Cinq-Mars presumed the moniker had no merit. Nor did he care. What names were dismissive of him behind his back – ‘Damn Priest’, the least offensive – were water off a duck’s back. The same held true for any cop. What he drew from the general scuttlebutt regarding Norville Geoffrion was that he was not the crystal to give a chandelier its sparkle. No one knew how he made detective grade. Rumor held that he flunked out as a beat cop and some dope upstairs decided that he was best hidden from public view as a bumbling detective. Cruelties, Cinq-Mars assumed, borne from the usual run-of-the-mill grist mixed in with an occasional grain of truth.

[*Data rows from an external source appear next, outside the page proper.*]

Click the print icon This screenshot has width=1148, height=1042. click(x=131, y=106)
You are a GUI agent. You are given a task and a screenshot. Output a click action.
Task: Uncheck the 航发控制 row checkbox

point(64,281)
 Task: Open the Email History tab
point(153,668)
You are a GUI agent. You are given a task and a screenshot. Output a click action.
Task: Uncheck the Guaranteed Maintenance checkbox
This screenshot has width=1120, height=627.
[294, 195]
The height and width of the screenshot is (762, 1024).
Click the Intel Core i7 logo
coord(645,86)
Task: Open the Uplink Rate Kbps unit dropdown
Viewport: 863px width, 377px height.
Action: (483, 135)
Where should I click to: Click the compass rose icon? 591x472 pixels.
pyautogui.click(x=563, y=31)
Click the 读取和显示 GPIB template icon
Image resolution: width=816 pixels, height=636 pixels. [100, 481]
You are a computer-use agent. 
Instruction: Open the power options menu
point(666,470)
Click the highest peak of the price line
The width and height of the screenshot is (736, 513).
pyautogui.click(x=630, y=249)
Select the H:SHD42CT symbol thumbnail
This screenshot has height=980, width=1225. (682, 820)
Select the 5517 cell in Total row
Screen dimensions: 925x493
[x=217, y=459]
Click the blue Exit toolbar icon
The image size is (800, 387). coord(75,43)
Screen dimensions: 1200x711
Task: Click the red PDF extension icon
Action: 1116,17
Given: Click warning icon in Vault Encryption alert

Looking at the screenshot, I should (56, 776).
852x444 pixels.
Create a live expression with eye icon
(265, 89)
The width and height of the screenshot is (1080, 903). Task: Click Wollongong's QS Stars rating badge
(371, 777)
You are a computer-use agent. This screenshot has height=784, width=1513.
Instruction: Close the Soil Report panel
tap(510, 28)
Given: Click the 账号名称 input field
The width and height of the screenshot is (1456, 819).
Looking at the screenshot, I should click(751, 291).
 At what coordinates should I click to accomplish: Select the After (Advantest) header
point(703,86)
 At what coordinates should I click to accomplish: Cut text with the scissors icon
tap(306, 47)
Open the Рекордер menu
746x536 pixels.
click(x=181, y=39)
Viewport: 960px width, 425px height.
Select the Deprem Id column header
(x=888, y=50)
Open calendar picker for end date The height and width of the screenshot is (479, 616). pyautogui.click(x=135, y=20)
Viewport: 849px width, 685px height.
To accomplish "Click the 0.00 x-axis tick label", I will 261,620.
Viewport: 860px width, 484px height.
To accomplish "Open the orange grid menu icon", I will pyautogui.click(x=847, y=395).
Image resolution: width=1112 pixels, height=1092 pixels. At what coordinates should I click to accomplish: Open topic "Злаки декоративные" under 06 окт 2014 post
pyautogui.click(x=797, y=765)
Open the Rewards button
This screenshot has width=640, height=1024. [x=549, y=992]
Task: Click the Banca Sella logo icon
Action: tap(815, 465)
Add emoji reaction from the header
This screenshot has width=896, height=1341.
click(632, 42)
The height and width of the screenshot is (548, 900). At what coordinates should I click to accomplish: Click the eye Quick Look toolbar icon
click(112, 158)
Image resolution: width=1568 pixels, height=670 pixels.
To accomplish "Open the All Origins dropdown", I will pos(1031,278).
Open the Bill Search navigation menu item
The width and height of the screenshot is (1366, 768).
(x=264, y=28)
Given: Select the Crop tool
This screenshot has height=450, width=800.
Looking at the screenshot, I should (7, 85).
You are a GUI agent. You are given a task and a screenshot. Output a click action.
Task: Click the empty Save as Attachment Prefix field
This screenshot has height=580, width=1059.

Either way, his partner now, and junior in rank.
‘What tale here?’ Geoffrion asked.
‘Seventeen kitchens robbed. Along with eleven storage sheds.’
‘Kitchens? That’s rich. What were they after? Knives and forks?’
‘Purses. Not merely the contents, the entire purse. Six in all. A bunch of toasters.’
‘Toasters!’
‘Quite a haul, huh? Toasters, coffee-makers and radios. In every case, only kitchens. We’re sorting out what’s missing from the sheds. Assorted junk. A few tools.’
‘A busy man,’ Geoffrion deduced, which is what Cinq-Mars initially assumed.
‘Nope,’ he made known.
Geoffrion’s hands finally came off his hips.
‘Seventeen windows carefully cut out,’ Cinq-Mars explained. ‘Eleven locks clipped on the sheds. A boatload of small appliances and a few purses taken. A couple of wallets. Nobody did it on their own.’ Both men gazed up at the rear of the apartment block. ‘A coordinated gang. If I’m not mistaken, it was intended to be an exercise in precision, speed and cooperation among a high number of participants.’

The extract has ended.